Open Pro opened 11 months ago
I see the basic point: if I'm generating an sbom for a single lib that has multiple dependencies from a directory scan, its more semantically useful to have the root component be the single lib that was discovered, not the file it was discovered from (which has non semantic meaning). I think changing the default behavior makes sense, however, there will be times when more than one component would be discovered so choosing one package over another might not make sense (in which case the behavior we have today is alright).
Additionally, adding a configurable for this to allow folks to opt out of this "promote the root package" behavior being described also makes sense to me.
Lastly, I think this strategy should be considered for SPDX too, even if we decide to not implement it for SPDX.
@wagoodman for a conan lock file or conanfile.txt, there is always only one root component for which this lockfile is generated. I do not see a good example where such a file may describe multiple root components, and therefore the metadata.component should be something different.
So IMHO, there is no need to have this additional "promote the root package" option, but simply always use the root package in the metadata.component.
Picking up the question from https://github.com/anchore/syft/pull/2131#issuecomment-1719529908:
The CycloneDX contains this metadata when using it on a conan lockfile.
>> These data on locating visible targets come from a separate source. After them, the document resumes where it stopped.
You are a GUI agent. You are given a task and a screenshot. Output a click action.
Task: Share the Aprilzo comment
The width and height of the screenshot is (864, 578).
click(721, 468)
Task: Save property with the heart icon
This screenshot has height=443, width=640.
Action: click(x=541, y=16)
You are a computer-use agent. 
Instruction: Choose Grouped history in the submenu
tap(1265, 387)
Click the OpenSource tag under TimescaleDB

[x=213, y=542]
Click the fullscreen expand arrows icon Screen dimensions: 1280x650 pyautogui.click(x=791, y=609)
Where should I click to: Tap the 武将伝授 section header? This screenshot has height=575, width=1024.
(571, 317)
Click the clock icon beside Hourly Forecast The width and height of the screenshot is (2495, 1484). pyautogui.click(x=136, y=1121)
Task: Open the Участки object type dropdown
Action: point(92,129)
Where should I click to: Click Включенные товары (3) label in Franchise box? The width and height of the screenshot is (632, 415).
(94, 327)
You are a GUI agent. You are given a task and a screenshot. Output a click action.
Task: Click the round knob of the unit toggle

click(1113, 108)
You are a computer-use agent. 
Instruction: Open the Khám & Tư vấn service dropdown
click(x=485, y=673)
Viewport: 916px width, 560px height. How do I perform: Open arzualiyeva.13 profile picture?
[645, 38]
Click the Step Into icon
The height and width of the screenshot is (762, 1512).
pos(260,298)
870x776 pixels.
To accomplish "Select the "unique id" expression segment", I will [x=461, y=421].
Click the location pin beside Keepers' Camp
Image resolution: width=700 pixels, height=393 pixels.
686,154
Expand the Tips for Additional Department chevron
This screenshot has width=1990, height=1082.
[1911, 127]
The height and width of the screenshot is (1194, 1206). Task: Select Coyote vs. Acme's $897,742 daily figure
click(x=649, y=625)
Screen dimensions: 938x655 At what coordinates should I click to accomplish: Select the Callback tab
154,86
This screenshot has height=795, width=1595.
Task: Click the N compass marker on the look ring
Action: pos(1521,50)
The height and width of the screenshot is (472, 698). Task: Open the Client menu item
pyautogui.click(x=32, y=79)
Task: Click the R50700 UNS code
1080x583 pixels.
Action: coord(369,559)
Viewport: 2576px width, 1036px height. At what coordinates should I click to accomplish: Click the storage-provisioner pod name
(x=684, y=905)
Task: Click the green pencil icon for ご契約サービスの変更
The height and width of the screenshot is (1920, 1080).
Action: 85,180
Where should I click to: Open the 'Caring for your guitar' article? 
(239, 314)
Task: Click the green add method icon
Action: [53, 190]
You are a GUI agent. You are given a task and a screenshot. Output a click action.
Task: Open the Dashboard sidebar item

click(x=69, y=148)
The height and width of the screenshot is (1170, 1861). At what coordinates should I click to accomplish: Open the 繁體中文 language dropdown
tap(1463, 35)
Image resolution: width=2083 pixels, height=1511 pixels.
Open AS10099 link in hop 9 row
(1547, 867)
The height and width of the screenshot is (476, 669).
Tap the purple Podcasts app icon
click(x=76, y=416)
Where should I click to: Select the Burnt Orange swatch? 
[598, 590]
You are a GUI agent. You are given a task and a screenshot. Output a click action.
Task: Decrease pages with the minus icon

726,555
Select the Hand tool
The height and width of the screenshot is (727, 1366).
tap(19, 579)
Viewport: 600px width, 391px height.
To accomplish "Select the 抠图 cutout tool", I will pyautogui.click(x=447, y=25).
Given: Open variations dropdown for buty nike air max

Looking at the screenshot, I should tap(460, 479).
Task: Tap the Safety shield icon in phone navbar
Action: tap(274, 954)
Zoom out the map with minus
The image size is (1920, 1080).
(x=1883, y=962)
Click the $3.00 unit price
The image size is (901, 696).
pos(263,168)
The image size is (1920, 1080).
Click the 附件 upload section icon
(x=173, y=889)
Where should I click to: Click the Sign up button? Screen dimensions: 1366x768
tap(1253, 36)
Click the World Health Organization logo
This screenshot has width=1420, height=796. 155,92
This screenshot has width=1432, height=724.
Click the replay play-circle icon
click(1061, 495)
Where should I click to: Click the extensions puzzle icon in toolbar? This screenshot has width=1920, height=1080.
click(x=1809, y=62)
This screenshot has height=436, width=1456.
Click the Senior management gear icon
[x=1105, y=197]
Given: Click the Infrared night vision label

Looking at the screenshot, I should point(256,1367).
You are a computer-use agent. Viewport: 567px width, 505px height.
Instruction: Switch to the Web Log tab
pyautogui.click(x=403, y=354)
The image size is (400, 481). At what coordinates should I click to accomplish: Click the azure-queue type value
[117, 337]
This was the comment from @kzantow:
Now I looked at the CycloneDX webpage: https://cyclonedx.org/specification/overview/#bom-metadata
Based on this, I understand it in the way that
metadata.component
is not the source from where the Bom was generated, but actually the target for which it is generated.To me it would be more logical to have here specifically a component which is referenced in the components array further down. This is also how https://github.com/CycloneDX/cyclonedx-conan is using it. And also how it is shown in the examples here: https://github.com/CycloneDX/bom-examples/blob/master/SBOM/dropwizard-1.3.15/bom.json#L47
My Question: Could it be that syft is wrongly setting the metadata.component entry to the conanfile, instead of the specific component?